Call it what you will – nude, buff, starkers, exposed, unclothed, au naturel, in the altogether, buck naked.

I prefer to say, “in the bare scud.”

Why am I writing about this? Well, apparently some classic authors had a tendency to get naked in order to write.

CREATIVITY IN THE BARE SCUD?

In a 2012 article in the Guardian, Robert McCrum writes of singers who access creativity by being naked and talks of all the different ways us writers do the nasty.

“Do the nasty” means write, just in case you were thinking something else.

Writing naked is actually something a bunch of authors have allegedly done before.

D. H. Lawrence climbed up trees naked all the time because why not?

James Whitcomb Riley would write naked because you can’t go to a bar naked, therefore being nude increased his productivity.

This probably should be a rule about the internet too. Because we’d all be way more productive if we could just be like, “I SHALL TAKE OFF MY CLOTHES AND THEREFORE NOT BE ABLE TO GO ON THE INTERWEBS.”

Agatha Christie would hang out in her bathtub to think up writing ideas.

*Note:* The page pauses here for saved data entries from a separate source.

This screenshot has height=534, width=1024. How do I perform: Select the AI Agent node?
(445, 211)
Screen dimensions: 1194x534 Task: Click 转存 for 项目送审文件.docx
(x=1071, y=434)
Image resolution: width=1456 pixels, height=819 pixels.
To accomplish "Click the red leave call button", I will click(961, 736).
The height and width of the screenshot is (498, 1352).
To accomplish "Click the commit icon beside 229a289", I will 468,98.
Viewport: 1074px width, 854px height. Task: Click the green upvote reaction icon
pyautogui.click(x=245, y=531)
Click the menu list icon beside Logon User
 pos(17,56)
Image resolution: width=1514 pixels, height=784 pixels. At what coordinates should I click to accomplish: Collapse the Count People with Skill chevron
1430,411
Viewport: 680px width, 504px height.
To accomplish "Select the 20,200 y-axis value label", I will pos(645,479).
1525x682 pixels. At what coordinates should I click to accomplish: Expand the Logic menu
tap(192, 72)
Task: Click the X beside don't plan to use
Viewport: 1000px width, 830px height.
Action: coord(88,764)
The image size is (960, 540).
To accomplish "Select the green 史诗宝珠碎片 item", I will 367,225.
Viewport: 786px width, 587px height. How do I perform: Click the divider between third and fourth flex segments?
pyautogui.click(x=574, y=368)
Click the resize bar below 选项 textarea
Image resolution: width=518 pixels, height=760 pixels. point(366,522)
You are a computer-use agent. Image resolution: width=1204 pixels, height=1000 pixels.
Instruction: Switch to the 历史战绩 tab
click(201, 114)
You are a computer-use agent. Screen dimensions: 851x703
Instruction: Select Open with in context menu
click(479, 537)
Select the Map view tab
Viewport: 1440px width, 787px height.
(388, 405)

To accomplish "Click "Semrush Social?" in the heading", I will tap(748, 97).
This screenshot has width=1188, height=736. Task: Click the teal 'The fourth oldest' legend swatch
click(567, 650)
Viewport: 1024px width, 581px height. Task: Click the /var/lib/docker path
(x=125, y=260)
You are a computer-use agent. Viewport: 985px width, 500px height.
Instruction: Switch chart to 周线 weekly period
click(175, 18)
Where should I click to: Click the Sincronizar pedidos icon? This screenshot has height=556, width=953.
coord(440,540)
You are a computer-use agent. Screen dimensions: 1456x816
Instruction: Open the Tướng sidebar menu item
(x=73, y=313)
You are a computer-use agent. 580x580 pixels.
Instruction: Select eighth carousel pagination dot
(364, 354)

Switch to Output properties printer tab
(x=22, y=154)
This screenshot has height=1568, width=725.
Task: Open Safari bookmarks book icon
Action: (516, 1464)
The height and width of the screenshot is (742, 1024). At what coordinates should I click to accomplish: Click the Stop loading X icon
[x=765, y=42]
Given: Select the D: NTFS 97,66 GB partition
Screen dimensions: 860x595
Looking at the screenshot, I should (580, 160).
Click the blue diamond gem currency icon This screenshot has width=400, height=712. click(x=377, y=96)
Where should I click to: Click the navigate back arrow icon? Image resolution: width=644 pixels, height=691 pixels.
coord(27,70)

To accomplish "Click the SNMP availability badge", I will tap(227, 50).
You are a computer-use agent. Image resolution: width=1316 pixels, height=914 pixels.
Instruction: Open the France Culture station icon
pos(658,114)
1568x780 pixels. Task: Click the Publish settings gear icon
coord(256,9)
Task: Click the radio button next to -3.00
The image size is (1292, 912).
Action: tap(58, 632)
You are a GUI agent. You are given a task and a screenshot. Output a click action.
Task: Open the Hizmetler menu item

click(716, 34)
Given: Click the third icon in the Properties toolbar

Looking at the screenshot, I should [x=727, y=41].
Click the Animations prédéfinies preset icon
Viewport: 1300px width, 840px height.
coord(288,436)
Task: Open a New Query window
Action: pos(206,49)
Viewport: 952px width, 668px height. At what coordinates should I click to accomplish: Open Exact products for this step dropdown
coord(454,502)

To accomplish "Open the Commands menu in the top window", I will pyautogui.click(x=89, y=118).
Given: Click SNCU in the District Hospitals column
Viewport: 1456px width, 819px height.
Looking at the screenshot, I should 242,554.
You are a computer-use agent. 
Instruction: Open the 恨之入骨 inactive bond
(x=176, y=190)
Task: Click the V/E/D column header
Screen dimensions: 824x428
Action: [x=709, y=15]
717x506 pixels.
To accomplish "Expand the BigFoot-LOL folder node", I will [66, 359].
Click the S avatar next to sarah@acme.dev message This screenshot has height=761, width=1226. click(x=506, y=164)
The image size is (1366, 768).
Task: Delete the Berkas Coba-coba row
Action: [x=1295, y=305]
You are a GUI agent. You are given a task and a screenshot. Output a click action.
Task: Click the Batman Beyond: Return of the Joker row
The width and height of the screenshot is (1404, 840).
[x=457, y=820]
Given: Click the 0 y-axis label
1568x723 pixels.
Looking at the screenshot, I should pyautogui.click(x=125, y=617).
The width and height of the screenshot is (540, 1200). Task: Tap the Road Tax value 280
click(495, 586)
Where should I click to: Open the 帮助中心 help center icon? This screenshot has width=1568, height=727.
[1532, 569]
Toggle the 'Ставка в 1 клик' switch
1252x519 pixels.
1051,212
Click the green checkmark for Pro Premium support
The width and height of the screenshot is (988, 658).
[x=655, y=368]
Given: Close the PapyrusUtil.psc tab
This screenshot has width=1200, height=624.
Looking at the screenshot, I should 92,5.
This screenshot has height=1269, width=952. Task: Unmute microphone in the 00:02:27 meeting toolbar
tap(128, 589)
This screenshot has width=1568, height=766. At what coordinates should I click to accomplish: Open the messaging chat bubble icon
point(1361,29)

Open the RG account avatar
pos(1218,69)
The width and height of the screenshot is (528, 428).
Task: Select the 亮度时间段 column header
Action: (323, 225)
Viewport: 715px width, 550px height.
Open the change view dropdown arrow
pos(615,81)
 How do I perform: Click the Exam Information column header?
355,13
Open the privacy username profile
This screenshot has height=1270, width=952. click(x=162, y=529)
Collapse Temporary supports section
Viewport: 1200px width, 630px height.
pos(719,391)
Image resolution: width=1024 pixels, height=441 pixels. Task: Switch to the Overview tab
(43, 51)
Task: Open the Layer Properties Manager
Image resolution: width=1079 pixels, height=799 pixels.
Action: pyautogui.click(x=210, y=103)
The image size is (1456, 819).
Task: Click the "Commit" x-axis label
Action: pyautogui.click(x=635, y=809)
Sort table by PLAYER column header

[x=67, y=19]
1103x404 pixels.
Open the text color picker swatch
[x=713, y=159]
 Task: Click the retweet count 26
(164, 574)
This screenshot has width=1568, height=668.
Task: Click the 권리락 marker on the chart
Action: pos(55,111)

That counts.

An old Galley Cat post by Maryann Yin states that, “Victor Hugo, Ernest Hemingway, D.H. Lawrence, James Whitcomb Riley, Edmond Rostand, Benjamin Franklin, and Agatha Christie” all wrote naked. That’s a whole lot of naked writers.

Being naked isn’t an easy thing for many of us. It’s vulnerable and fragile. It’s our body’s raw state, natural state and yet…

It feels a little weird in the American society, right? But if we think about it a little more deeply, it becomes a cool metaphor.

To write naked might mean to write clearly, cleanly so you can see every word, line, paragraph and theme.

To write naked might mean to write truth, to expose your self and your society to the eyes of your readers.

So, you can totally write naked with your clothes on. You don’t have to do a Victor Hugo. Just expose yourself to your readers (in a legal non-creepy way) by exposing the inner truths and passions of your characters and theme.

The best stories are the stories were the authors are passionate about saying something, communicating something. And yes, that really requires us to be a bit emotionally naked.

WRITING NEWS

ENHANCED, the follow-up to FLYING is here! And the books are out of this world. Please buy them and support a writer.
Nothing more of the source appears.